__How to complete this task__: Here is a listing. Reproduce it exactly.
-----
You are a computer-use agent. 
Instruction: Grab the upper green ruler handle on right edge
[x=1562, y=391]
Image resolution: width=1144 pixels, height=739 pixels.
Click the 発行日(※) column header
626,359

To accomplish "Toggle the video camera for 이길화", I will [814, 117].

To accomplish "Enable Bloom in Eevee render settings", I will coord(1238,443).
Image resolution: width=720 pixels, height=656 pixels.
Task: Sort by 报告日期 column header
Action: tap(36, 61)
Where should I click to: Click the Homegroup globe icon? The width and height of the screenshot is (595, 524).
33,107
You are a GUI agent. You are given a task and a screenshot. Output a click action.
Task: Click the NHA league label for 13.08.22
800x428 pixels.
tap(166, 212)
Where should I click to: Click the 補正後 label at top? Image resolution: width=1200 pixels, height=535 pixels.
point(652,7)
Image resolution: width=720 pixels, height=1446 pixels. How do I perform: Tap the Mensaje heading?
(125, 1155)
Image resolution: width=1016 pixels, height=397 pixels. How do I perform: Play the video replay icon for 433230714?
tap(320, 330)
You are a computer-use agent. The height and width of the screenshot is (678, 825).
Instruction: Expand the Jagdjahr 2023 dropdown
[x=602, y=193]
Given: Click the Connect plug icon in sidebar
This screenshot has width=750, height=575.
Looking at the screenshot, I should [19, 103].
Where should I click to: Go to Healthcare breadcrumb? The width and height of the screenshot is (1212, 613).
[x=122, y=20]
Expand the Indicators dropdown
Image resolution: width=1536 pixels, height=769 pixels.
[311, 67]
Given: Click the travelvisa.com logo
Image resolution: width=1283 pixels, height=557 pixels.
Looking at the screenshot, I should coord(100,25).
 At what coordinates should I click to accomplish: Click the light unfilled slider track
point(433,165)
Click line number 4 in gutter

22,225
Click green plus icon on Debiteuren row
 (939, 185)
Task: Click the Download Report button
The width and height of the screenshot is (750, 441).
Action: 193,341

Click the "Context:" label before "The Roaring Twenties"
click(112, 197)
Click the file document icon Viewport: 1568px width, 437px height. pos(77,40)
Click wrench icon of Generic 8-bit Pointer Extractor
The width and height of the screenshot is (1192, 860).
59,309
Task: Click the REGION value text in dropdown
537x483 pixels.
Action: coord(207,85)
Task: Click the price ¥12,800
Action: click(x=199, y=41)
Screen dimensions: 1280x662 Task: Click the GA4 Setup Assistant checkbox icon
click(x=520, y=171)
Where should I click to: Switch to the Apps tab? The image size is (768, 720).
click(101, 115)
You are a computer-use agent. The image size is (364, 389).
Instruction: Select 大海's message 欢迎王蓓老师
-----
__Solution for this exercise__:
You are a computer-use agent. 
Instruction: Grab the upper green ruler handle on right edge
[x=1562, y=391]
Image resolution: width=1144 pixels, height=739 pixels.
Click the 発行日(※) column header
626,359

To accomplish "Toggle the video camera for 이길화", I will [814, 117].

To accomplish "Enable Bloom in Eevee render settings", I will coord(1238,443).
Image resolution: width=720 pixels, height=656 pixels.
Task: Sort by 报告日期 column header
Action: tap(36, 61)
Where should I click to: Click the Homegroup globe icon? The width and height of the screenshot is (595, 524).
33,107
You are a GUI agent. You are given a task and a screenshot. Output a click action.
Task: Click the NHA league label for 13.08.22
800x428 pixels.
tap(166, 212)
Where should I click to: Click the 補正後 label at top? Image resolution: width=1200 pixels, height=535 pixels.
point(652,7)
Image resolution: width=720 pixels, height=1446 pixels. How do I perform: Tap the Mensaje heading?
(125, 1155)
Image resolution: width=1016 pixels, height=397 pixels. How do I perform: Play the video replay icon for 433230714?
tap(320, 330)
You are a computer-use agent. The height and width of the screenshot is (678, 825).
Instruction: Expand the Jagdjahr 2023 dropdown
[x=602, y=193]
Given: Click the Connect plug icon in sidebar
This screenshot has width=750, height=575.
Looking at the screenshot, I should [19, 103].
Where should I click to: Go to Healthcare breadcrumb? The width and height of the screenshot is (1212, 613).
[x=122, y=20]
Expand the Indicators dropdown
Image resolution: width=1536 pixels, height=769 pixels.
[311, 67]
Given: Click the travelvisa.com logo
Image resolution: width=1283 pixels, height=557 pixels.
Looking at the screenshot, I should coord(100,25).
 At what coordinates should I click to accomplish: Click the light unfilled slider track
point(433,165)
Click line number 4 in gutter

22,225
Click green plus icon on Debiteuren row
 (939, 185)
Task: Click the Download Report button
The width and height of the screenshot is (750, 441).
Action: 193,341

Click the "Context:" label before "The Roaring Twenties"
click(112, 197)
Click the file document icon Viewport: 1568px width, 437px height. pos(77,40)
Click wrench icon of Generic 8-bit Pointer Extractor
The width and height of the screenshot is (1192, 860).
59,309
Task: Click the REGION value text in dropdown
537x483 pixels.
Action: coord(207,85)
Task: Click the price ¥12,800
Action: click(x=199, y=41)
Screen dimensions: 1280x662 Task: Click the GA4 Setup Assistant checkbox icon
click(x=520, y=171)
Where should I click to: Switch to the Apps tab? The image size is (768, 720).
click(101, 115)
You are a computer-use agent. The image size is (364, 389).
Instruction: Select 大海's message 欢迎王蓓老师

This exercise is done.